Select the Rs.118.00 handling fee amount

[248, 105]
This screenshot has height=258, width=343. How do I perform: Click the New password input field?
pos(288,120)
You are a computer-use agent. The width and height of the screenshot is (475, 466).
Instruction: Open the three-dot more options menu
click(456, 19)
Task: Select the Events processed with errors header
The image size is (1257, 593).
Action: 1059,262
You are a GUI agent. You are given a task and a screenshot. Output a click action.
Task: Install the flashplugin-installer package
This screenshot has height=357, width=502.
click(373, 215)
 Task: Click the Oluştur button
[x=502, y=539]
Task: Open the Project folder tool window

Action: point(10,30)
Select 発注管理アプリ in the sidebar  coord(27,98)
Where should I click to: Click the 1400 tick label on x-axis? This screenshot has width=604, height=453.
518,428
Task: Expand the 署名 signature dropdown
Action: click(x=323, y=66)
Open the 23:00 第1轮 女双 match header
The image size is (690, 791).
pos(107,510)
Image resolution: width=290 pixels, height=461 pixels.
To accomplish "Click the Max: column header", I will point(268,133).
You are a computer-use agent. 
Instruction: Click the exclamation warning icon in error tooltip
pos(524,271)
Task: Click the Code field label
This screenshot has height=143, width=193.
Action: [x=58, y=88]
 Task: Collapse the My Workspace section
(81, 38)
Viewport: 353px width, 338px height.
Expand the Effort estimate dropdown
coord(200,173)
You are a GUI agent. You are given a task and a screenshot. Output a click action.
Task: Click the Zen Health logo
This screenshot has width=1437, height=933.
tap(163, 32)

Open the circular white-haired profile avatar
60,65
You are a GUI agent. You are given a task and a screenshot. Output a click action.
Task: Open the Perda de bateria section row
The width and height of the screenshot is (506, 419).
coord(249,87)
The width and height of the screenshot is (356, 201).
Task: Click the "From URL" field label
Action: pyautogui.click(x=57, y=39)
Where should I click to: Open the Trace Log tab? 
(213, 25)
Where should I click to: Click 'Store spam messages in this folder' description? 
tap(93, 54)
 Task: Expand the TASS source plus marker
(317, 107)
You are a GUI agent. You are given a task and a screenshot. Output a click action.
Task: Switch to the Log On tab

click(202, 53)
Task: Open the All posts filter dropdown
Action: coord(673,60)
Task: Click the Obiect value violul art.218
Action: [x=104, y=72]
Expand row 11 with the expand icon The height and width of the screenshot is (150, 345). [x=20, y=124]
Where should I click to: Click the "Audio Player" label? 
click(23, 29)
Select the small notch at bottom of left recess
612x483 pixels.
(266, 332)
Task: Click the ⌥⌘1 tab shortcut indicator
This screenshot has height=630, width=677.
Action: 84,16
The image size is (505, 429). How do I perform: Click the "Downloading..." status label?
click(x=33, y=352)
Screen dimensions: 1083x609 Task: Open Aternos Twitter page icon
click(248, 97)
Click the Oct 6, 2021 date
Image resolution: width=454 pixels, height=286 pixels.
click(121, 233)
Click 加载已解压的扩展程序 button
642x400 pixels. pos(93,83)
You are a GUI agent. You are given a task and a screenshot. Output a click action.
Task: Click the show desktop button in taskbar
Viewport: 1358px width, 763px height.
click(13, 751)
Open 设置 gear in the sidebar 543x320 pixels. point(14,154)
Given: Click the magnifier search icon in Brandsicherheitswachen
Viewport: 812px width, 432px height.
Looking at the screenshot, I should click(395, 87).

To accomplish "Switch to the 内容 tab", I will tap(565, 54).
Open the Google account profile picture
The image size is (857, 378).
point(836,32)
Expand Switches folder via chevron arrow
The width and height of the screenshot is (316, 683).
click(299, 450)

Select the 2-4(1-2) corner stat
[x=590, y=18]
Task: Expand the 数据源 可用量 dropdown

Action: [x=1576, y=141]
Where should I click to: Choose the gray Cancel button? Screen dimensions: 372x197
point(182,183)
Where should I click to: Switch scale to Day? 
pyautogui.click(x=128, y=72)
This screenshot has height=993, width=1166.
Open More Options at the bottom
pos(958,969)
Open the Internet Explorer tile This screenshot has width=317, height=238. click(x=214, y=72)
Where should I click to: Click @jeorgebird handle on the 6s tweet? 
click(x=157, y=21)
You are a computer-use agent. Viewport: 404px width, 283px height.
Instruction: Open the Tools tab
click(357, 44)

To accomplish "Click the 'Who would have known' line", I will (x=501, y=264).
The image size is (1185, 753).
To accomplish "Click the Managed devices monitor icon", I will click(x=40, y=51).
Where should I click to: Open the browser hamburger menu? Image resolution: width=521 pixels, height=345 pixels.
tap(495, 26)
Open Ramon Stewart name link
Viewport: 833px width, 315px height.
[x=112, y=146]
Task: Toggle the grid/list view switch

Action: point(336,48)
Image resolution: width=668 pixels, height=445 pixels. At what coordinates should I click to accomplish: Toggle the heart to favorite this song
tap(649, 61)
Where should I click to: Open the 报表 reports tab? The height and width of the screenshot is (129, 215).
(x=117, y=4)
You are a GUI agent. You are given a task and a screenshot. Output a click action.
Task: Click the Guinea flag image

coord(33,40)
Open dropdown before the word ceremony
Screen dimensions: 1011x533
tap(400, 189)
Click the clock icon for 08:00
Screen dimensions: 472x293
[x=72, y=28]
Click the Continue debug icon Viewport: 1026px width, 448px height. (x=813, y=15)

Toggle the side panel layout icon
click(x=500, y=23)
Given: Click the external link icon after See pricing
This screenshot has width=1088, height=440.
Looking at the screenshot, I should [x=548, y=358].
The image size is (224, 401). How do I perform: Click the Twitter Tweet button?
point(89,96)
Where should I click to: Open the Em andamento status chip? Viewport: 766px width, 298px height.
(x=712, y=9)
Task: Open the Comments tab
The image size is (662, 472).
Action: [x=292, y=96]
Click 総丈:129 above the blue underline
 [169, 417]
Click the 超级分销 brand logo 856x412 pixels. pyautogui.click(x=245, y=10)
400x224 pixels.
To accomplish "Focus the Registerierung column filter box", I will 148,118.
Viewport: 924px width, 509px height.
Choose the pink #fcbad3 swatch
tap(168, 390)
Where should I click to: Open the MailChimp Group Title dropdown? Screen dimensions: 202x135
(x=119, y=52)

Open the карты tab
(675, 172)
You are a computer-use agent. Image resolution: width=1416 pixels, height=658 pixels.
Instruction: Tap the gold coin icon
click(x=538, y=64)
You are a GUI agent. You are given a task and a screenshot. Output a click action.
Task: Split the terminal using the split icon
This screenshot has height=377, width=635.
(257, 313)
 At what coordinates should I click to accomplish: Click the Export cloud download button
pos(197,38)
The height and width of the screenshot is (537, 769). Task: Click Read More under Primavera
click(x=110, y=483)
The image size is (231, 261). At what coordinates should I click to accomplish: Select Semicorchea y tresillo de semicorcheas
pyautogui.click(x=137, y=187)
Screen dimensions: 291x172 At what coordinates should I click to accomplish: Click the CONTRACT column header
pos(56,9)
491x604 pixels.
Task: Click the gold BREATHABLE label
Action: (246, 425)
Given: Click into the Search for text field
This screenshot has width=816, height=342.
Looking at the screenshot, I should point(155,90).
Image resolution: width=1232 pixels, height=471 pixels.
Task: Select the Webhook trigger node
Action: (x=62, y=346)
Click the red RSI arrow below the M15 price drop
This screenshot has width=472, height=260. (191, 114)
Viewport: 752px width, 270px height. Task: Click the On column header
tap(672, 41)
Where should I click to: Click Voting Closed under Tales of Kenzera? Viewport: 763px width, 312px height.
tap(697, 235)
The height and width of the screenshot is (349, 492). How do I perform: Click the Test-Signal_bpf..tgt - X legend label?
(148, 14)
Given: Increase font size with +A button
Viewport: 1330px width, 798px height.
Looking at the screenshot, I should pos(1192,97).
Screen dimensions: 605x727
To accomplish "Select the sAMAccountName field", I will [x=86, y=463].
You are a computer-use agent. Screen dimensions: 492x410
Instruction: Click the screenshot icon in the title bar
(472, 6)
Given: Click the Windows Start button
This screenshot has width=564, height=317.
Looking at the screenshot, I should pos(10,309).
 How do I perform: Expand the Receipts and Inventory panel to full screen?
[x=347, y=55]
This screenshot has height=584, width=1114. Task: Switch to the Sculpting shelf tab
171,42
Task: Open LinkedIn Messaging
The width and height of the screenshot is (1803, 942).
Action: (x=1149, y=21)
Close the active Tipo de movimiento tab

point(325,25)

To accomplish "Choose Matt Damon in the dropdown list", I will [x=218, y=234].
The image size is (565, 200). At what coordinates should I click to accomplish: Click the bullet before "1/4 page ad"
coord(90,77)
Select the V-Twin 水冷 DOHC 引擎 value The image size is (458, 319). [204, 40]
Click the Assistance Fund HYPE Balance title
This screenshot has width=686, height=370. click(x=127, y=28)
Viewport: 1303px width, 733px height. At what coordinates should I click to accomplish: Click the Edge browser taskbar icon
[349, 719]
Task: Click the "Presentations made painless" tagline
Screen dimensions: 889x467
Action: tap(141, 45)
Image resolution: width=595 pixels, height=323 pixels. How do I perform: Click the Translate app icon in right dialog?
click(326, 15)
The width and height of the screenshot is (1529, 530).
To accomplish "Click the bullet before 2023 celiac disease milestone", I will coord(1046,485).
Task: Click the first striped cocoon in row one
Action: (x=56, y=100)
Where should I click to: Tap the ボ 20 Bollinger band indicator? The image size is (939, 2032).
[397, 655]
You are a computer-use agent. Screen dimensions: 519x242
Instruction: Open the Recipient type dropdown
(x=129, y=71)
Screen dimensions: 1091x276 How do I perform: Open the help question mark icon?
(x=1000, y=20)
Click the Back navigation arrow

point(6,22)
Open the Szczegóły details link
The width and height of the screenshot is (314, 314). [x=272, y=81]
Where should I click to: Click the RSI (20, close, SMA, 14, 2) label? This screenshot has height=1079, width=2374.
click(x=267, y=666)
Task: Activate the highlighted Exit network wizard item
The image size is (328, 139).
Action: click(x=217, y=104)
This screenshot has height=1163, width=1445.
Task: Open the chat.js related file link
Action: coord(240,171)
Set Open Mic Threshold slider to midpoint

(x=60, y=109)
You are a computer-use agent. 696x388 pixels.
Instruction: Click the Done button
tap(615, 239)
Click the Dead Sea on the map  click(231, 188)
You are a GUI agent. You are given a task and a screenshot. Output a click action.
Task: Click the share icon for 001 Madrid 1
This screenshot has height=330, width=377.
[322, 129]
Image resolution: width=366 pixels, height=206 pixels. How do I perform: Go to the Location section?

····················

:: GOAL OF THE EXERCISE ::
Over all the entries, say how many lines hold the string "with". The reply is the number alone.

:: RESULT OF THIS TASK ::
3